John Churchman was a surveyor and mapmaker, who in the 1780s became preoccupied with the task of measuring the longitude of a ship at sea via magnetic observations (much like Sherwood!). Churchman, however, was not a complete crank. Like Morse, he was no stranger to make requests of governments, having (for instance) written to Thomas Jefferson in 1787 to request that a paper of his be presented to the Royal Academy of Sciences at Paris. (That puts things in perspective. There’s no excuse for not sending cold emails!)

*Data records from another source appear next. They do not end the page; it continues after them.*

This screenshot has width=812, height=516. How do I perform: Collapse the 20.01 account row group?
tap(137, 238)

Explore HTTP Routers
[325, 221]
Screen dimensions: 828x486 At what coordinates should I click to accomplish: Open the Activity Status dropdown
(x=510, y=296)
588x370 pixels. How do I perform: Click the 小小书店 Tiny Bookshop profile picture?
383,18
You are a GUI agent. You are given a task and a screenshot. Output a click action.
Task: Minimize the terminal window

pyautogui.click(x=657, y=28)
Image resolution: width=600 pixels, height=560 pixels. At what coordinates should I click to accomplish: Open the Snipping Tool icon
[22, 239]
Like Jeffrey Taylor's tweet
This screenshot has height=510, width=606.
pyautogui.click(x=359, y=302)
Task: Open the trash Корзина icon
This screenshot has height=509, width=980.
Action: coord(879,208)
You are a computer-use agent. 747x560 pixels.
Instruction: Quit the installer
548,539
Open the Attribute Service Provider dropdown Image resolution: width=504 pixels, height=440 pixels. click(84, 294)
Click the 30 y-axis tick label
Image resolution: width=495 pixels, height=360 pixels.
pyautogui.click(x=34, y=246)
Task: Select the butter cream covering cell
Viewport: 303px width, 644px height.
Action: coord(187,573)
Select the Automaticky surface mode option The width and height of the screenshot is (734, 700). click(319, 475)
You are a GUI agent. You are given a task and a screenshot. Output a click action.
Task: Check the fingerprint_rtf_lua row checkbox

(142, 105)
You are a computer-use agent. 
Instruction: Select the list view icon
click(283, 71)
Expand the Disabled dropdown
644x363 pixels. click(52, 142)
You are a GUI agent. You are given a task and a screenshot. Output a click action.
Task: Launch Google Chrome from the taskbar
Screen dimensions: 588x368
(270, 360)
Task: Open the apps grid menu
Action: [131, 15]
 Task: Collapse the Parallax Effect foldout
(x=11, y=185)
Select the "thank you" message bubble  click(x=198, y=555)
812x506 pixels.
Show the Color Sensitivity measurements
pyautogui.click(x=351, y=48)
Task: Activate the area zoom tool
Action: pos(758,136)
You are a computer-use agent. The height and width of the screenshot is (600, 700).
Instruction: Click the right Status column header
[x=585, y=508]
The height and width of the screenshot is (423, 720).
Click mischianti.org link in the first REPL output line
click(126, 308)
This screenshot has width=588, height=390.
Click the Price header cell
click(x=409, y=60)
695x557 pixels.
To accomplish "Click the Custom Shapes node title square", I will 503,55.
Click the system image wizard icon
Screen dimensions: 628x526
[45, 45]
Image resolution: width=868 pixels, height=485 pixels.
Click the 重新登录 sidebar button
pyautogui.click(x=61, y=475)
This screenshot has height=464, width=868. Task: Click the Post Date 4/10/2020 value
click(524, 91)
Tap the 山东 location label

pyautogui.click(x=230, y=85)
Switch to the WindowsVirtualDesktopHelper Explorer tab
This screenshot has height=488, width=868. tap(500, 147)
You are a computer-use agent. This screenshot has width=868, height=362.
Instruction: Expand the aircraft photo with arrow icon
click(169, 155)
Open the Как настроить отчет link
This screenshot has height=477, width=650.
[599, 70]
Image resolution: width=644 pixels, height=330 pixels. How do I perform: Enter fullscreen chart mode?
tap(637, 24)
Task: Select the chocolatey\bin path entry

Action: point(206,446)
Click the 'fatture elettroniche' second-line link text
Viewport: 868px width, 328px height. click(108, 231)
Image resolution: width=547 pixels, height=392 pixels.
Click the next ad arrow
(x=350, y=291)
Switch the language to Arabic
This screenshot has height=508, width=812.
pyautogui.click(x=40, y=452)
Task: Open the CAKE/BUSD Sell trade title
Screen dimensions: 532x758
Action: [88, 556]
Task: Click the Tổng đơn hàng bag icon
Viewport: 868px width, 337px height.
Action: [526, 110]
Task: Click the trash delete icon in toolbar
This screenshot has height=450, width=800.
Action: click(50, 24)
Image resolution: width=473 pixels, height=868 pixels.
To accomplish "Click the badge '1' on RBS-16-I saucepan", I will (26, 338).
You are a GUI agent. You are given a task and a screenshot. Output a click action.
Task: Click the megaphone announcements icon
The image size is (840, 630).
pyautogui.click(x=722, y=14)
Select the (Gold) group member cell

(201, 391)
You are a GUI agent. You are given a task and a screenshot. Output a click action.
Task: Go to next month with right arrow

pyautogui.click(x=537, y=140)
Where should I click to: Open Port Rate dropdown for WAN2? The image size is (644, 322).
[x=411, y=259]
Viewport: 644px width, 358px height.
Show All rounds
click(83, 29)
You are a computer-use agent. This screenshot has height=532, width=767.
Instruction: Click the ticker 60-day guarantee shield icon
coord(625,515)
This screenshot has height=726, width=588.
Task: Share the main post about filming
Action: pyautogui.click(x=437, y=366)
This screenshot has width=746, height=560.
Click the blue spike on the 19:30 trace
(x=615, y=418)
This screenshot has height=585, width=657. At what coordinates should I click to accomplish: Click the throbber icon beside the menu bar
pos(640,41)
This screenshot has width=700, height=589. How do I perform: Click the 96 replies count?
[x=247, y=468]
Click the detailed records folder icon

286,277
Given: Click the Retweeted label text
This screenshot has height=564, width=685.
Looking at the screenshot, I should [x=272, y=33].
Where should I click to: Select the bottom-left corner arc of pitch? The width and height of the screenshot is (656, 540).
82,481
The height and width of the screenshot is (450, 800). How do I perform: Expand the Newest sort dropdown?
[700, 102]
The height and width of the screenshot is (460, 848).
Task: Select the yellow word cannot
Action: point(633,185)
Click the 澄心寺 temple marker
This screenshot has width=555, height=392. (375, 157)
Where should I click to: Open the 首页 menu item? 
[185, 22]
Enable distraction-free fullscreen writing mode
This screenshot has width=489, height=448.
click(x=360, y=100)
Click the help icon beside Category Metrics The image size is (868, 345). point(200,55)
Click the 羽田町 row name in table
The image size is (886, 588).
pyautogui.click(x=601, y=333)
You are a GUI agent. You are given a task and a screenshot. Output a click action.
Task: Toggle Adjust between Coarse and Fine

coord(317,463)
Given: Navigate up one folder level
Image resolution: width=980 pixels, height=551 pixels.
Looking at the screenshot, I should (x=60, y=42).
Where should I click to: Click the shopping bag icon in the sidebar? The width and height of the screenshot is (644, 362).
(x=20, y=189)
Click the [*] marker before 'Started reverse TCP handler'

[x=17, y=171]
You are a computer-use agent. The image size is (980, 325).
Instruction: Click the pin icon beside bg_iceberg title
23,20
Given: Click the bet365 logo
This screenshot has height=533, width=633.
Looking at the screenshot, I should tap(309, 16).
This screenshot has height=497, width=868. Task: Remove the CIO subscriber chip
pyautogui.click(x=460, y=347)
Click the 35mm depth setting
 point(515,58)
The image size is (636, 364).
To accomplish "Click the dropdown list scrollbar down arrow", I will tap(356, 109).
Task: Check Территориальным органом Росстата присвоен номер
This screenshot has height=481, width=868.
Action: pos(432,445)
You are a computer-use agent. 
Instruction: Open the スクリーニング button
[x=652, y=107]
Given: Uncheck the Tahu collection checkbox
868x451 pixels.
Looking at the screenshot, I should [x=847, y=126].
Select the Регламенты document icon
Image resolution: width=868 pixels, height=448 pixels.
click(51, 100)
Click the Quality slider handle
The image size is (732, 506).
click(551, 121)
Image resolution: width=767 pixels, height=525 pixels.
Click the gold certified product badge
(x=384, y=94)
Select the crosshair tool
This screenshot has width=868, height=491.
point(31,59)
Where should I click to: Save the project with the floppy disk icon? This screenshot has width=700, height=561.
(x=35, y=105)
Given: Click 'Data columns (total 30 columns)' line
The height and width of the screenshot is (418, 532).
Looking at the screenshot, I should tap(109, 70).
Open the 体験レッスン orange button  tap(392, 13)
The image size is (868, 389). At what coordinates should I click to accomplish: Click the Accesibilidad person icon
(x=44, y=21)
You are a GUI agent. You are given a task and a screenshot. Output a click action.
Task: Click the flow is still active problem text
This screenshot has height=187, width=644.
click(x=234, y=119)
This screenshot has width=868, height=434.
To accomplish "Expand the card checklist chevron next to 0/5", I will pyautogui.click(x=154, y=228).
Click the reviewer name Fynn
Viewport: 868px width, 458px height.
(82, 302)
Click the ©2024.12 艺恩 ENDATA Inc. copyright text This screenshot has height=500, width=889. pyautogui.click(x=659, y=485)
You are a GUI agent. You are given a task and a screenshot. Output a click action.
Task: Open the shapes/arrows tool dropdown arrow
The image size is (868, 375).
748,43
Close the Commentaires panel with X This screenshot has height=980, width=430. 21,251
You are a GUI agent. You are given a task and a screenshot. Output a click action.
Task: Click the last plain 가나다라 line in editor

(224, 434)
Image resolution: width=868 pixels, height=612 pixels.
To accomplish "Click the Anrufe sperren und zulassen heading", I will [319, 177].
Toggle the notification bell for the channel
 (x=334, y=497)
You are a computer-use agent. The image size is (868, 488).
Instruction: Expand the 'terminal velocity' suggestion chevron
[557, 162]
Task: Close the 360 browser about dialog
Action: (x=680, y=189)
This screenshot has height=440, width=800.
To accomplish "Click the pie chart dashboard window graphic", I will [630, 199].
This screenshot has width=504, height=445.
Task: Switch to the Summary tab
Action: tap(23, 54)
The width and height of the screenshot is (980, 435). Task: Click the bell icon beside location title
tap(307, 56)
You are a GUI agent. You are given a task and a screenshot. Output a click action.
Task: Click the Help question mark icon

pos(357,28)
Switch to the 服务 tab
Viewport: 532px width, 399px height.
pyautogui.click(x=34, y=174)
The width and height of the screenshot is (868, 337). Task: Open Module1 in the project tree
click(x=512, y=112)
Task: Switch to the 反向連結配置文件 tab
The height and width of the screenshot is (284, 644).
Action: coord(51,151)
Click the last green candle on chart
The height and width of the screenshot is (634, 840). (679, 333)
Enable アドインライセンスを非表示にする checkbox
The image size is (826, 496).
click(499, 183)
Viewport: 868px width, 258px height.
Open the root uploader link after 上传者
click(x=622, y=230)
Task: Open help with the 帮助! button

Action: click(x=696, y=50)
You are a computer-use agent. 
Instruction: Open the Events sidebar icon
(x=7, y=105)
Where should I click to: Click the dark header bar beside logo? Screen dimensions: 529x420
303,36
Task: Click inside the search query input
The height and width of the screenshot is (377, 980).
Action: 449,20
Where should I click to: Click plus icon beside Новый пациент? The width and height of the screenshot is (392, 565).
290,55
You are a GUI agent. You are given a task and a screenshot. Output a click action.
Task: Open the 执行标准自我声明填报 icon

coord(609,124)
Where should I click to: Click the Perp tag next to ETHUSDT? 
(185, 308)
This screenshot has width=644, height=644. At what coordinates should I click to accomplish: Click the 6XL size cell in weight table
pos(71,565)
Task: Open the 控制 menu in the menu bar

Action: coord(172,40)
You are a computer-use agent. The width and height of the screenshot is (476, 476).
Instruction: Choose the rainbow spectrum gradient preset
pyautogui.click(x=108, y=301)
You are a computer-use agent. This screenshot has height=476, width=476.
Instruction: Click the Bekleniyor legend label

In 1791, Churchman made a request of Congress: “praying the patronage of Government to enable him to undertake a voyage” to investigate the magnetic fields near the geomagnetic north pole. Of course, his motivation for this voyage was to confirm a theory of the behavior of magnetic field lines which is now known to be incorrect. In brief, the behavior of magnetic field lines is not as predictable as he assumed, and therefore not as useful for navigation beyond distinguishing north from south.

Nevertheless, exploratory voyages based on incorrect assumptions were commonplace and often productive, and Congress considered the matter serious — more seriously, in fact, than the Sherwood business. The House held a lengthy discussion on 6 Jan 1792 to consider the petition.

The representatives (at least those who participate in the debate) come across as reasonably knowledgable about the subject. Halley’s (yes, that Halley) theory of a hollow Earth is mentioned and mocked, as a way of raising Churchman’s relative status.

[N]o theory, except Mr. C[hurchman]’s, has been offered to the world, which solves so many phenomena of the variation of the needle… The United States need not be ashamed to encourage [Churchman]; the British Parliament encouraged voyages to ascertain the truth of Halley’s theory…

Murray had the last word:

This was a question on which he was incompetent to decide, but he [felt it was in] the great interest of science… to commit the matter to a committee… Let those gentlemen who wish to have an opportunity of gratifying a laudable curiosity be indulged. When a man of science comes here with supposed discoveries… we owe it to the subject, to ourselves, and to human nature, to give his propositions fair play and mature consideration.

I suspect this is the first defense of “pure” science, “science for science’s sake”, or “basic research” as it would later be known, in the U.S. government. Murray continues

We… ought to take warning from the disgrace of other nations whom history has held up for their premature rejection of enterprises and schemes of science. Columbus himself… a philosophical vagabond…

This positive view was not unanimous. Early in the discussion it was pointed out that, if the treasury “was full and flowing”, there were surely “other expeditions” more worthy. This is a timeless objection: there’s a bit of physics folklore that the superconducting supercollider was sunk when a physicists objected that other subfields were more deserving of the funding. According to the lore, those subfields didn’t receive any funding either. Another representative pointed out that this was an old topic, extensively studied in Europe, and it was unreasonable to be hopeful of success after all those failures “by the ablest navigators and philosophers”.

The matter was referred to a select committee, which reported favorably, finding

That the said Churchman … has found a number of observations, made in different parts of the world, the confirm his hypothesis … and [has been] applauded for his ingenuity by several learned societies in Europe…

The House was interested exclusively in the practical consequences of discoveries concerning “the laws of magnetism”, which included (according the same committee)

adjusting and preventing disputes respecting … boundaries … of land, and of correcting many inaccuracies in geographical charts…

This effort was a near miss: Churchman’s petition never made it out of the House. Later in the year, Churchman wrote to none less than George Washington (really — there’s no excuse for not sending cold emails), declaring his intention to seek support in Europe, and requesting that Washington furnish him with introductions to appropriate officials. It seems Churchman met with no success there, either. Today he is not considered noteworthy.